10 seconds after startup the disk reaches an angular speed of 1900 rads/sec=114000 rads/min=114000/2π=18144 rpm. This exceeds 7200 maximum rpm. So the disk has already reached its maximum steady speed before 10 seconds have elapsed.
7200rpm=7200/60=120rps=240π rads/sec. Time to reach this speed is 240π/190=3.968 secs approx.
No further acceleration takes place after this so the disk spins at constant speed for 10-3.968=6.032 secs in which time it has performed 6.032*120 revolutions=723.8 revolutions.
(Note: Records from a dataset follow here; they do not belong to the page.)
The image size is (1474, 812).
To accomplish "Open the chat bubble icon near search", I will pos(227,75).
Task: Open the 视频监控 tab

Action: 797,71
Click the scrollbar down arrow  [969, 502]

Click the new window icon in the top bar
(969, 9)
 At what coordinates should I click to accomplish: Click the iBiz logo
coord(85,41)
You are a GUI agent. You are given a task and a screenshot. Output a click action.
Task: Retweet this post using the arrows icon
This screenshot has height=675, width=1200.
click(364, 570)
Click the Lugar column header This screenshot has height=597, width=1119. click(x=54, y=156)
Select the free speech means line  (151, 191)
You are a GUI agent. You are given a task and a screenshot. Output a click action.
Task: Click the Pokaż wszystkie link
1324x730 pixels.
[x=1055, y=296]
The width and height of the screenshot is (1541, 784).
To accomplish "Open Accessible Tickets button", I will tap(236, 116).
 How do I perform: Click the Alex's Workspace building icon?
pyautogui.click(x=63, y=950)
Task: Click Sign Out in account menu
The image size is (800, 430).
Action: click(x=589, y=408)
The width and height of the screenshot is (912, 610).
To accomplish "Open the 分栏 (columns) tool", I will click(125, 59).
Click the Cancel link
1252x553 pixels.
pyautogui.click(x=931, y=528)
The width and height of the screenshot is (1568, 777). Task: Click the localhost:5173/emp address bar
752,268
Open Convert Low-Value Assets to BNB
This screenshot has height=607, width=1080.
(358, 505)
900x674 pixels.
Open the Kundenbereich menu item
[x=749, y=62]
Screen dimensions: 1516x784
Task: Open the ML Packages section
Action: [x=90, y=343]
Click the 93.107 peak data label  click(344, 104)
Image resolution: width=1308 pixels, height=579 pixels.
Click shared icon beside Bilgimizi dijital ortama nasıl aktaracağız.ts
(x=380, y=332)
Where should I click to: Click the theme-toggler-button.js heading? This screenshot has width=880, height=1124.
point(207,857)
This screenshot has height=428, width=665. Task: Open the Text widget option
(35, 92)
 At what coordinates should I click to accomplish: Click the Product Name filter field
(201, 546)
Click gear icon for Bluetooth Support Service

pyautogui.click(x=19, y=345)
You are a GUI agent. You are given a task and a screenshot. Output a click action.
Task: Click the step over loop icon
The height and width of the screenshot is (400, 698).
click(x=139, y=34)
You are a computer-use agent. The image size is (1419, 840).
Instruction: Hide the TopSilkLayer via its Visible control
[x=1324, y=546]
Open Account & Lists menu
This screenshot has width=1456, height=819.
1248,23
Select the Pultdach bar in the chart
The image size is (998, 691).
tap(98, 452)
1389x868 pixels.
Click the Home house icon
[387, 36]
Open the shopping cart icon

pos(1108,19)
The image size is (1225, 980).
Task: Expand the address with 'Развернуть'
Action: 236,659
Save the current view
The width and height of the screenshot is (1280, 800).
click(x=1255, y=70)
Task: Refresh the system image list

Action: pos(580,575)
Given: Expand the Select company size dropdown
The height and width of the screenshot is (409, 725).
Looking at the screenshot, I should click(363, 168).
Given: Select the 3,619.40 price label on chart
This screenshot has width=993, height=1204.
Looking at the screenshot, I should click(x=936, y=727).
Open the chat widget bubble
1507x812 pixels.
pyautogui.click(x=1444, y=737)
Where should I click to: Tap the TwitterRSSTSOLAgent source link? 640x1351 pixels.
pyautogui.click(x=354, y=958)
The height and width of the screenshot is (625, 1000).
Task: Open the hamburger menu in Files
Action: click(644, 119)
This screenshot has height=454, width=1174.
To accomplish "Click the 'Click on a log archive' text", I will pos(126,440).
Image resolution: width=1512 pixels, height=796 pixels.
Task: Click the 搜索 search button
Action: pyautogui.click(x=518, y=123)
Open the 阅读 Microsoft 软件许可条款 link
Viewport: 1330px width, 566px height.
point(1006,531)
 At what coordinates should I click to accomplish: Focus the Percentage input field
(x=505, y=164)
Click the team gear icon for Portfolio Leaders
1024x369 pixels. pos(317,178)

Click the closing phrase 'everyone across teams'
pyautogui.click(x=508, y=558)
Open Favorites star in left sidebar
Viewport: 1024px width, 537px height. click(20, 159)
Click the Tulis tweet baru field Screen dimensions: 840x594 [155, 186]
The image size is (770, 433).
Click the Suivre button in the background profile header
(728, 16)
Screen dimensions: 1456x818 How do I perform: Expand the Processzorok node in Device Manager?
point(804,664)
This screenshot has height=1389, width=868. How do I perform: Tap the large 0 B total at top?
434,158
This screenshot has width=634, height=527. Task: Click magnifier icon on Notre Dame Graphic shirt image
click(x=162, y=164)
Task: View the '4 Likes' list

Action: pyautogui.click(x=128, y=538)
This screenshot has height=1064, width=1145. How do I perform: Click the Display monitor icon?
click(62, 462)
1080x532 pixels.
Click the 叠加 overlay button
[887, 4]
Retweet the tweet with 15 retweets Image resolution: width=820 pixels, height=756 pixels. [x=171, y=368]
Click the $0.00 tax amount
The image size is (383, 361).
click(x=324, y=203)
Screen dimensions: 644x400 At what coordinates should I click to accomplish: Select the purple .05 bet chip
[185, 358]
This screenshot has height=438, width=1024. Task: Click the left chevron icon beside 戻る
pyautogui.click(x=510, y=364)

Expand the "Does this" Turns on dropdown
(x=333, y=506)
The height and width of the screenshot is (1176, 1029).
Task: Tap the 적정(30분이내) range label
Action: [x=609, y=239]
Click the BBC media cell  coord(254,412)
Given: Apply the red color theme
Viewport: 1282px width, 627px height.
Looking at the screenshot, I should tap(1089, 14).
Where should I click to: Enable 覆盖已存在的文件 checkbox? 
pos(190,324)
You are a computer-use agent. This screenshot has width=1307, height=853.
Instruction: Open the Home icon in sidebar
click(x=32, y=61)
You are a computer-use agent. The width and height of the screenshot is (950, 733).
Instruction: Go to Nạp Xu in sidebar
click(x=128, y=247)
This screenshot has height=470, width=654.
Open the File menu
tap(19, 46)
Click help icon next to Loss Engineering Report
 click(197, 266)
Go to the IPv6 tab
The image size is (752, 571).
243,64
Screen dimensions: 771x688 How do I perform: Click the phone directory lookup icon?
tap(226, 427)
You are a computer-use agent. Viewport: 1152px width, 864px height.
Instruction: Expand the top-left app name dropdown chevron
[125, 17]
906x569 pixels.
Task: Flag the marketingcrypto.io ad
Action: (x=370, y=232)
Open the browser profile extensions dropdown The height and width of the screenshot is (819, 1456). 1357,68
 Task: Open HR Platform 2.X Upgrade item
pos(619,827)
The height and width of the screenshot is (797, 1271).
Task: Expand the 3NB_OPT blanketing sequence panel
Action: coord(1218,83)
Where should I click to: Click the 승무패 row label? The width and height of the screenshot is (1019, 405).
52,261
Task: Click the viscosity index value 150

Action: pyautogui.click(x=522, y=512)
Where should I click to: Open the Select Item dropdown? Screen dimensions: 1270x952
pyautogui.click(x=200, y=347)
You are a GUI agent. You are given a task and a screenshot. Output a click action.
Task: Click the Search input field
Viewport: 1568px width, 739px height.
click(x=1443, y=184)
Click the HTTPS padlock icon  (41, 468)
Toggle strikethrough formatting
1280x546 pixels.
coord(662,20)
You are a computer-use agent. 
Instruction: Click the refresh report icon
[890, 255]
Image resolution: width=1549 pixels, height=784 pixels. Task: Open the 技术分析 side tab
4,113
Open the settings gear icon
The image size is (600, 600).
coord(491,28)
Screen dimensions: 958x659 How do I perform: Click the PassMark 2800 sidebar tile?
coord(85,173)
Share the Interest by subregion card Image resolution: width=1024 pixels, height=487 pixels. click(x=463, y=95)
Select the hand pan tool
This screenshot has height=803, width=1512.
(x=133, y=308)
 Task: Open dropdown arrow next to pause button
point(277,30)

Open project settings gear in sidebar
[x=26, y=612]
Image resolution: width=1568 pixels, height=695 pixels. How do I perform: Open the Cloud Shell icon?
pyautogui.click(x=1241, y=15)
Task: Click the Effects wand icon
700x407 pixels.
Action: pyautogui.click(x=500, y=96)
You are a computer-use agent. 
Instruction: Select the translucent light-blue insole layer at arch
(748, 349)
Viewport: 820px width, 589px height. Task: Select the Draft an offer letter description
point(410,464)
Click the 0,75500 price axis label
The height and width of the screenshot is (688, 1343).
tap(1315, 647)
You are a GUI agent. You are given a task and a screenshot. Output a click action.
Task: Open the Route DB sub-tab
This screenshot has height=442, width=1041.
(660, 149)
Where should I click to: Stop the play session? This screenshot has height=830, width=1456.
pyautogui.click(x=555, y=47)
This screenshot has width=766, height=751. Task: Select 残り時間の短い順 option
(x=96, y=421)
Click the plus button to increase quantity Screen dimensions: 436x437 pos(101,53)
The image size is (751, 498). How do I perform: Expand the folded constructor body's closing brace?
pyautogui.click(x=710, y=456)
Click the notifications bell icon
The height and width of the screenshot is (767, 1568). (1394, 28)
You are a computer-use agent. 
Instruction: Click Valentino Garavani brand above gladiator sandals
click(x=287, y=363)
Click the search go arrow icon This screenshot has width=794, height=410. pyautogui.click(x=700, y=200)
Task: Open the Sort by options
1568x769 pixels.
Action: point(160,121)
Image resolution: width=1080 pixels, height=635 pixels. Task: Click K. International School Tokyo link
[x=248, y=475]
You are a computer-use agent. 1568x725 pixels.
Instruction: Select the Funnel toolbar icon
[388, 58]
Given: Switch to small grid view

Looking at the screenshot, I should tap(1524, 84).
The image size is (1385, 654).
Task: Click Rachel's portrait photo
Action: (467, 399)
Now we need to work out how many revolutions it takes to reach maximum speed. The disk starts from rest so its initial speed is zero. After time t seconds the angular speed is 190t rads/s. The average speed over this period of time is ½190t=95t and the angular distance is 95t² rads=95t²/2π revolutions.
We know that t=240π/190 so 95(240π/190)²/2π=238.1 revs.
Therefore the total number of revolutions is 238.1+723.8=961.9 revs approx.
ALGEBRAIC SOLUTION
Let ⍺=angular acceleration in rads/s², ⍵=angular velocity in rads/s, t₁=time in secs for the acceleration period and t₂=constant speed time, s=angular distance in rads, R=number of revolutions.
t₁+t₂=10, ⍵=⍺t₁, s=½⍺t₁²+⍵t₂=½⍵²/⍺+⍵(10-⍵/⍺), R=s/2π.
Therefore R=(½⍵²/⍺+⍵(10-⍵/⍺))/2π.
⍵=7200rpm=120rps=240πrads/s; ⍺=190/s².
R = 1496.02+4547.77)/2π = 6043.79/2π = 961.9 revs.